* _TEXT SEGMENT_:
>> START
These specialized engagements are frequently mandated by governmental bodies or regulatory authorities as a prerequisite for receiving federal funding or maintaining an operating license. The auditor’s role is to provide reasonable assurance regarding the entity’s compliance with specific requirements derived from laws, regulations, or contractual agreements. This assurance provides stakeholders with an independent assessment of the entity’s regulatory posture.

Scope and Objectives of a Compliance Audit

The scope of an engagement performed under AU-C 935 is defined by the specified compliance requirements being examined. The auditor obtains reasonable assurance about whether the entity complied, in all material respects, with these identified requirements.

The primary objective is the expression of an opinion on compliance. This opinion covers only those specific, applicable compliance requirements that are direct and material to the government program or contract under review. This standard applies when the audit is required by a governmental body and the auditor must express an opinion on compliance, such as in a Single Audit under the Uniform Guidance.

Specified compliance requirements are the specific laws, regulations, rules, and provisions of contracts or grant agreements that an entity must follow. In a federal grant compliance audit, these requirements are typically categorized by the federal agency and detailed in the annual Compliance Supplement. The auditor’s work is bounded by these identified mandates.

Materiality in this context relates to the compliance requirements. It is defined as an instance of noncompliance that would be significant to the specific program or contract. Establishing this specific materiality level dictates the nature and extent of the audit procedures performed.

Planning and Risk Assessment for Compliance Engagements

Effective planning requires the auditor to identify the specific compliance requirements relevant to the engagement before commencing fieldwork. The auditor must gain a comprehensive understanding of the entity and its operational environment. This understanding includes the entity’s activities, organizational structure, and external factors influencing its compliance obligations.

The risk assessment process centers on identifying the risks of material noncompliance (RMNC) with the applicable requirements. The auditor adapts risk assessment principles to the compliance context, focusing on inherent risk and control risk related to noncompliance. Inherent risk considers the susceptibility of a compliance requirement to noncompliance before considering any related internal controls.

Assessing inherent risk requires the auditor to consider the complexity of the requirement, the volume of transactions, and the degree of judgment required for compliance. The assessment must identify potential noncompliance due to error or fraud.

The overall audit strategy is developed based on these assessed risks. This strategy determines the nature, timing, and extent of further audit procedures. A higher assessed risk of material noncompliance dictates that the auditor must perform more persuasive and extensive procedures.

Internal Controls Over Compliance

The auditor must obtain a deep understanding of the entity’s internal controls designed to ensure adherence to the specified compliance requirements. These controls are established to prevent, detect, and correct noncompliance with laws, regulations, and grant provisions. The understanding encompasses the design and implementation of these controls by management.

The auditor must assess control risk, which is the risk that material noncompliance could occur and not be prevented or detected by the entity’s internal controls. This assessment directly influences the planned level of substantive testing.
>> END
* _DATA LINES_:
>> START
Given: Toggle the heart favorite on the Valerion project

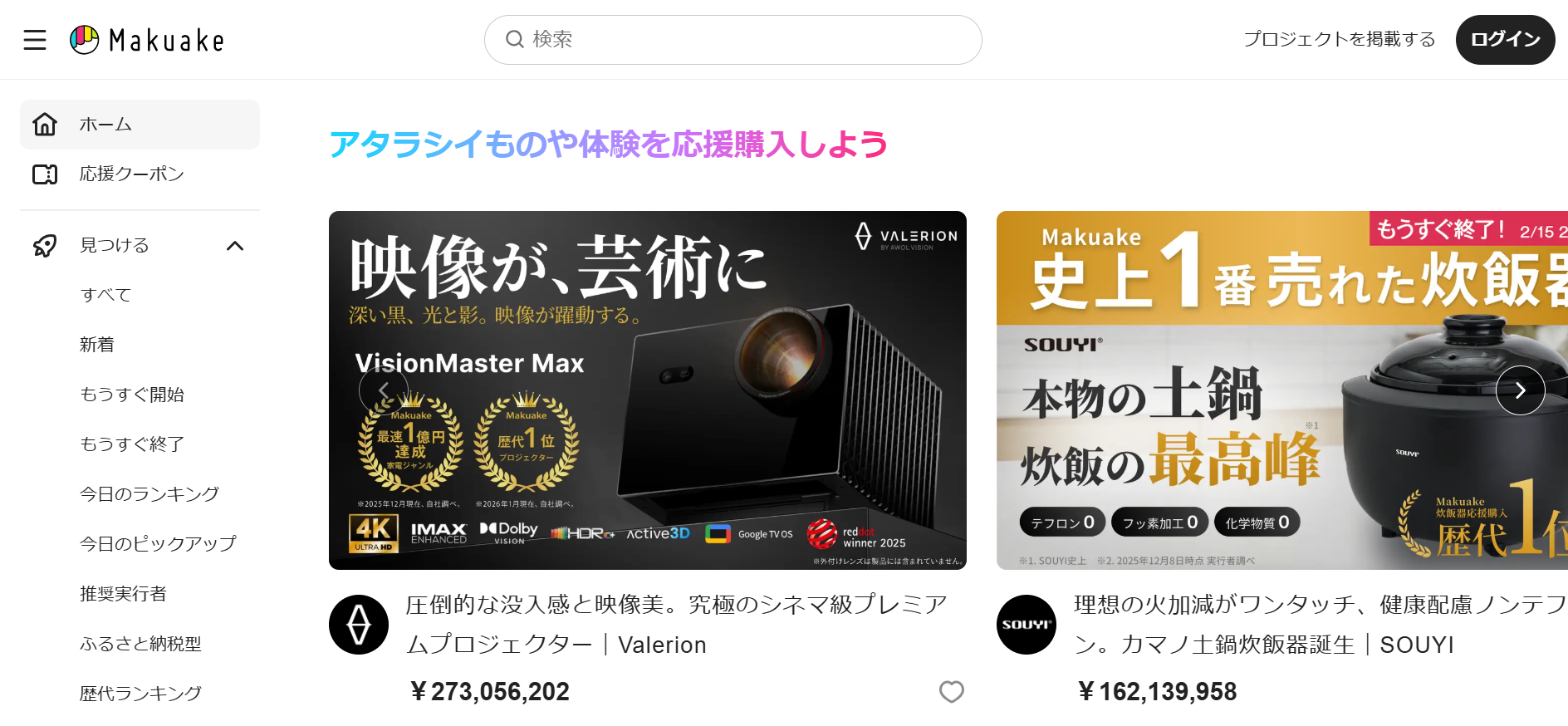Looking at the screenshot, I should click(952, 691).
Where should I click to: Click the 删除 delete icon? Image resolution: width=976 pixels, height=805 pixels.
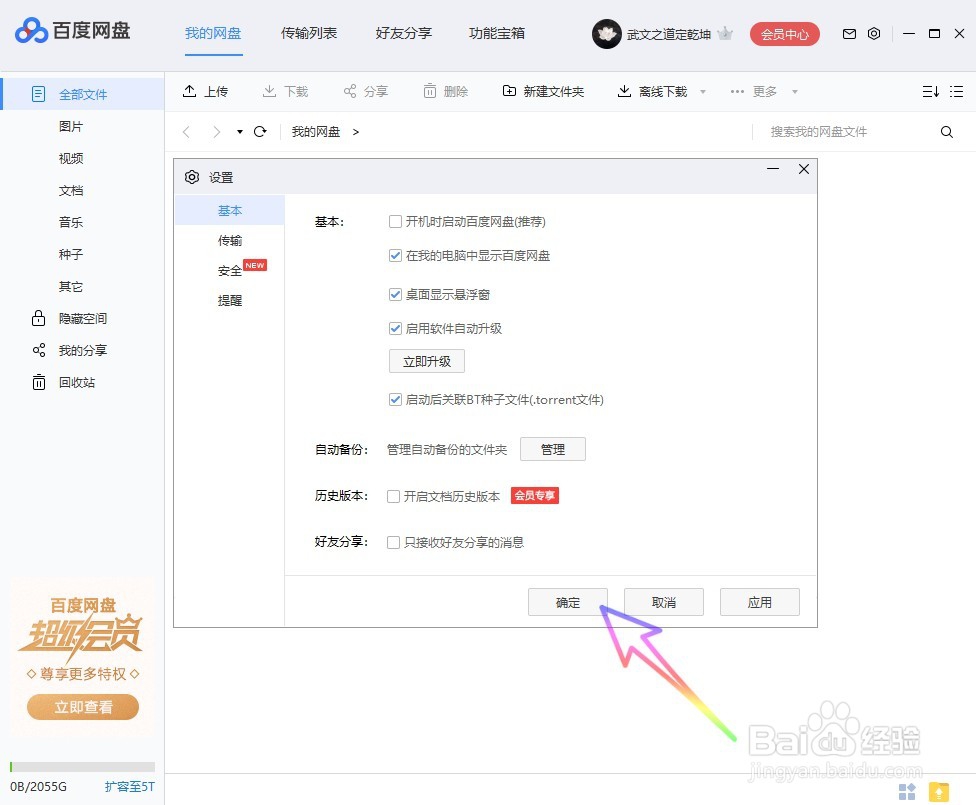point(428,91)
>> END
* _STATED GOAL_:
Continue the text on compliance audits under AU-C 935, picking up after its final sentence.

* _EXERCISE RESULT_:
Testing the operating effectiveness of controls is mandatory when the auditor plans to rely on those controls to reduce the extent of substantive compliance procedures. Control testing is also required when substantive procedures alone cannot provide sufficient appropriate audit evidence. The auditor designs tests of controls to determine if the controls operated effectively throughout the period under audit.

The nature of these control tests often includes inquiries of personnel, observation of control application, inspection of documentation, and reperformance of the control procedure. The extent of testing is directly proportional to the planned reliance on the control and the assessed risk of material noncompliance.

If the auditor identifies control deficiencies, these findings must be evaluated to determine if they constitute a significant deficiency or a material weakness. A material weakness is defined as a deficiency such that there is a reasonable possibility that material noncompliance will not be prevented or detected on a timely basis. The discovery of a material weakness can significantly impact the final compliance opinion.

Performing Compliance Testing Procedures

The execution phase involves performing substantive procedures, or tests of compliance, to gather evidence about the entity’s adherence to the specified requirements. These procedures are designed in response to the assessed risks of material noncompliance. The nature of these procedures varies significantly based on the specific requirement being tested.

Testing a “cash management” requirement might involve tracing the timing of cash drawdowns to expenditures to ensure they were not excessively prefunded. A test of “reporting” compliance involves comparing data in required federal reports to the underlying source documentation. The selection of items for testing often involves statistical or nonstatistical sampling to project the results to the entire population.

Sampling must be designed to be representative of the period under audit, and the sample size must reduce sampling risk to an acceptable level. The auditor must define the population, the unit of sampling, and the criteria for noncompliance for each test performed. Any instance of noncompliance identified must be thoroughly investigated and projected.

The timing of compliance testing procedures is determined by the assessed risk and the period covered by the opinion. Procedures may be performed at an interim date, requiring additional procedures to cover the remaining period to the date of the compliance report. The extent of testing must be sufficient to obtain reasonable assurance of material compliance.

Evaluating identified instances of noncompliance is a highly judgmental process, requiring the auditor to determine both the cause and the effect of the finding. The projected error rate or aggregate financial effect of noncompliance must be compared to the established compliance materiality threshold. If the aggregate noncompliance exceeds this threshold, the auditor must conclude that the entity did not comply in all material respects.

The auditor must obtain management’s written representations regarding their responsibility for compliance and their belief that the entity complied with the applicable requirements. The absence of a material noncompliance finding forms the basis for an unmodified opinion. Material noncompliance necessitates a modification of the compliance opinion.

Reporting Requirements Under AU-C 935

The final stage is the issuance of the auditor’s report on compliance, which follows a specific structure mandated by AU-C 935. The report must clearly identify the entity, the specific compliance requirements audited, and the period covered by the opinion. It must also state that the audit was conducted in accordance with GAAS and any other applicable standards.

A required element of the report is a statement of management’s responsibility for compliance with the specified requirements. The report must also include a statement of the auditor’s responsibility to express an opinion on compliance based on the audit. The opinion paragraph conveys the auditor’s conclusion regarding material compliance.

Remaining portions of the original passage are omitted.